EXERCISE INSTRUCTIONS:
Reproduce the entries that follow, exactly and in full.

INFORMATION SUPPLIED:
▽

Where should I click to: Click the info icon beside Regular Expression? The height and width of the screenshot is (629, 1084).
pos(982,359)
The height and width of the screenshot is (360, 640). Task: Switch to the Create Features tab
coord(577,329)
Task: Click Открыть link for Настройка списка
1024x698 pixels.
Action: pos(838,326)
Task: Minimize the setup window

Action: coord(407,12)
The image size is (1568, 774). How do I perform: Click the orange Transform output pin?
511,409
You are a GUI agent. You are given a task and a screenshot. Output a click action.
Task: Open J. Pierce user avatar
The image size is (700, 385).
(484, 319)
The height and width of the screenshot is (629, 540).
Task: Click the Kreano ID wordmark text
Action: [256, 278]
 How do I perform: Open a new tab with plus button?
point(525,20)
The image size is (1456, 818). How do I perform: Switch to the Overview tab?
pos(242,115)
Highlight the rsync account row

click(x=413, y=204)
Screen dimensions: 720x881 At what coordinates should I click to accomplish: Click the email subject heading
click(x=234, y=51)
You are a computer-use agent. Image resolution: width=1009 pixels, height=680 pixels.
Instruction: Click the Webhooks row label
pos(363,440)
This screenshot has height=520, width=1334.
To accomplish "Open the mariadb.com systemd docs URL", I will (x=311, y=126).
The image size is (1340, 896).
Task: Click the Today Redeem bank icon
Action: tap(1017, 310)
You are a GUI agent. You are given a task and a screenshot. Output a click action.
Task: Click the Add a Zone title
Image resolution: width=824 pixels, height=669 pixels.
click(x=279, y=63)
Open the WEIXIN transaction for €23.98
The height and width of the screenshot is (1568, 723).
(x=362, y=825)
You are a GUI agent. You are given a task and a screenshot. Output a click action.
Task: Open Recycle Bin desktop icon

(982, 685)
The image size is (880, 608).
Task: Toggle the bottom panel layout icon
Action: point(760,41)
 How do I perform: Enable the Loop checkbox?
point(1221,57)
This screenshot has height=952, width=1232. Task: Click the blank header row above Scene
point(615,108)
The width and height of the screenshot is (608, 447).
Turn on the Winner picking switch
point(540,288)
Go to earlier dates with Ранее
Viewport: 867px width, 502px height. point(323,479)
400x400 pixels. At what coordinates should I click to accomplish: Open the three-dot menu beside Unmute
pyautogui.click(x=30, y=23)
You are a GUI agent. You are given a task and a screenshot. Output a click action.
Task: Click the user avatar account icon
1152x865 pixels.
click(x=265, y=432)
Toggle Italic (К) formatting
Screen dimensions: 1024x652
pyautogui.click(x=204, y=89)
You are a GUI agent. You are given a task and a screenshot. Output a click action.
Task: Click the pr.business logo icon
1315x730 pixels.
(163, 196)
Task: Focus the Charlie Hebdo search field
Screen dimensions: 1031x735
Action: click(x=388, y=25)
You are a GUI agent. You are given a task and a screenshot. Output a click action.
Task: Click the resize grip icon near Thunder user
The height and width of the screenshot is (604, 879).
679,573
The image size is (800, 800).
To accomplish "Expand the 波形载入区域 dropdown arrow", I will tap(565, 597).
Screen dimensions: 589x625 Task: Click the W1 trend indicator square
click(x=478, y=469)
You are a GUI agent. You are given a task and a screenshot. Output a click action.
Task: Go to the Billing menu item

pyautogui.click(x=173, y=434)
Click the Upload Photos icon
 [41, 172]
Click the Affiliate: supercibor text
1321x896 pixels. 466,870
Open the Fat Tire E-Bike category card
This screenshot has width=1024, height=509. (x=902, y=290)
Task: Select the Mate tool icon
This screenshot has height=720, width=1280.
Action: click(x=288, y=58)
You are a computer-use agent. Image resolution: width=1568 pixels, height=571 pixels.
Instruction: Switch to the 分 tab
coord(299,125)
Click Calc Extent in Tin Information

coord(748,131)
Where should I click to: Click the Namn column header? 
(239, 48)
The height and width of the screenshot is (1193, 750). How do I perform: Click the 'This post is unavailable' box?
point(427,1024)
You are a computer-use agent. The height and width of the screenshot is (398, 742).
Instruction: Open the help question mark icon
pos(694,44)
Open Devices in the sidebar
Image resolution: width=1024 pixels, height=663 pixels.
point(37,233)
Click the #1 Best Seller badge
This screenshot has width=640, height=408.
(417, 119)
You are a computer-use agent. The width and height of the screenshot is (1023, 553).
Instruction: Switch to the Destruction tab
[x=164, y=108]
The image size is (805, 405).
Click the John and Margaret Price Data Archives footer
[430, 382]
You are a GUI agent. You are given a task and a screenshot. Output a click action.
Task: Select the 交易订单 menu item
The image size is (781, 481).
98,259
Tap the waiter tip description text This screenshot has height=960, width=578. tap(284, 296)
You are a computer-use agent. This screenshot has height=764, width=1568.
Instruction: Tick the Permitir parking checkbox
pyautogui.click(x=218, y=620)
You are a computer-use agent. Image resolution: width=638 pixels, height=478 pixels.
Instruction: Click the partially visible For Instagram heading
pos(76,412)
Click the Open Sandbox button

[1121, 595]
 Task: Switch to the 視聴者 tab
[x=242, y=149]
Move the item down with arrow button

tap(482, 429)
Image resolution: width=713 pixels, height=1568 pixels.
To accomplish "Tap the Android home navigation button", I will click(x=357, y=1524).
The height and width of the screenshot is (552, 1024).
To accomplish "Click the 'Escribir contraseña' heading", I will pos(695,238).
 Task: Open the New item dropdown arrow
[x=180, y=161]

△

SOLUTION FOR THIS PROBLEM:
Where should I click to: Click the info icon beside Regular Expression? The height and width of the screenshot is (629, 1084).
pos(982,359)
The height and width of the screenshot is (360, 640). Task: Switch to the Create Features tab
coord(577,329)
Task: Click Открыть link for Настройка списка
1024x698 pixels.
Action: pos(838,326)
Task: Minimize the setup window

Action: coord(407,12)
The image size is (1568, 774). How do I perform: Click the orange Transform output pin?
511,409
You are a GUI agent. You are given a task and a screenshot. Output a click action.
Task: Open J. Pierce user avatar
The image size is (700, 385).
(484, 319)
The height and width of the screenshot is (629, 540).
Task: Click the Kreano ID wordmark text
Action: [256, 278]
 How do I perform: Open a new tab with plus button?
point(525,20)
The image size is (1456, 818). How do I perform: Switch to the Overview tab?
pos(242,115)
Highlight the rsync account row

click(x=413, y=204)
Screen dimensions: 720x881 At what coordinates should I click to accomplish: Click the email subject heading
click(x=234, y=51)
You are a computer-use agent. Image resolution: width=1009 pixels, height=680 pixels.
Instruction: Click the Webhooks row label
pos(363,440)
This screenshot has height=520, width=1334.
To accomplish "Open the mariadb.com systemd docs URL", I will (x=311, y=126).
The image size is (1340, 896).
Task: Click the Today Redeem bank icon
Action: tap(1017, 310)
You are a GUI agent. You are given a task and a screenshot. Output a click action.
Task: Click the Add a Zone title
Image resolution: width=824 pixels, height=669 pixels.
click(x=279, y=63)
Open the WEIXIN transaction for €23.98
The height and width of the screenshot is (1568, 723).
(x=362, y=825)
You are a GUI agent. You are given a task and a screenshot. Output a click action.
Task: Open Recycle Bin desktop icon

(982, 685)
The image size is (880, 608).
Task: Toggle the bottom panel layout icon
Action: point(760,41)
 How do I perform: Enable the Loop checkbox?
point(1221,57)
This screenshot has height=952, width=1232. Task: Click the blank header row above Scene
point(615,108)
The width and height of the screenshot is (608, 447).
Turn on the Winner picking switch
point(540,288)
Go to earlier dates with Ранее
Viewport: 867px width, 502px height. point(323,479)
400x400 pixels. At what coordinates should I click to accomplish: Open the three-dot menu beside Unmute
pyautogui.click(x=30, y=23)
You are a GUI agent. You are given a task and a screenshot. Output a click action.
Task: Click the user avatar account icon
1152x865 pixels.
click(x=265, y=432)
Toggle Italic (К) formatting
Screen dimensions: 1024x652
pyautogui.click(x=204, y=89)
You are a GUI agent. You are given a task and a screenshot. Output a click action.
Task: Click the pr.business logo icon
1315x730 pixels.
(163, 196)
Task: Focus the Charlie Hebdo search field
Screen dimensions: 1031x735
Action: click(x=388, y=25)
You are a GUI agent. You are given a task and a screenshot. Output a click action.
Task: Click the resize grip icon near Thunder user
The height and width of the screenshot is (604, 879).
679,573
The image size is (800, 800).
To accomplish "Expand the 波形载入区域 dropdown arrow", I will tap(565, 597).
Screen dimensions: 589x625 Task: Click the W1 trend indicator square
click(x=478, y=469)
You are a GUI agent. You are given a task and a screenshot. Output a click action.
Task: Go to the Billing menu item

pyautogui.click(x=173, y=434)
Click the Upload Photos icon
 [41, 172]
Click the Affiliate: supercibor text
1321x896 pixels. 466,870
Open the Fat Tire E-Bike category card
This screenshot has width=1024, height=509. (x=902, y=290)
Task: Select the Mate tool icon
This screenshot has height=720, width=1280.
Action: click(x=288, y=58)
You are a computer-use agent. Image resolution: width=1568 pixels, height=571 pixels.
Instruction: Switch to the 分 tab
coord(299,125)
Click Calc Extent in Tin Information

coord(748,131)
Where should I click to: Click the Namn column header? 
(239, 48)
The height and width of the screenshot is (1193, 750). How do I perform: Click the 'This post is unavailable' box?
point(427,1024)
You are a computer-use agent. The height and width of the screenshot is (398, 742).
Instruction: Open the help question mark icon
pos(694,44)
Open Devices in the sidebar
Image resolution: width=1024 pixels, height=663 pixels.
point(37,233)
Click the #1 Best Seller badge
This screenshot has width=640, height=408.
(417, 119)
You are a computer-use agent. The width and height of the screenshot is (1023, 553).
Instruction: Switch to the Destruction tab
[x=164, y=108]
The image size is (805, 405).
Click the John and Margaret Price Data Archives footer
[430, 382]
You are a GUI agent. You are given a task and a screenshot. Output a click action.
Task: Select the 交易订单 menu item
The image size is (781, 481).
98,259
Tap the waiter tip description text This screenshot has height=960, width=578. tap(284, 296)
You are a computer-use agent. This screenshot has height=764, width=1568.
Instruction: Tick the Permitir parking checkbox
pyautogui.click(x=218, y=620)
You are a computer-use agent. Image resolution: width=638 pixels, height=478 pixels.
Instruction: Click the partially visible For Instagram heading
pos(76,412)
Click the Open Sandbox button

[1121, 595]
 Task: Switch to the 視聴者 tab
[x=242, y=149]
Move the item down with arrow button

tap(482, 429)
Image resolution: width=713 pixels, height=1568 pixels.
To accomplish "Tap the Android home navigation button", I will click(x=357, y=1524).
The height and width of the screenshot is (552, 1024).
To accomplish "Click the 'Escribir contraseña' heading", I will pos(695,238).
 Task: Open the New item dropdown arrow
[x=180, y=161]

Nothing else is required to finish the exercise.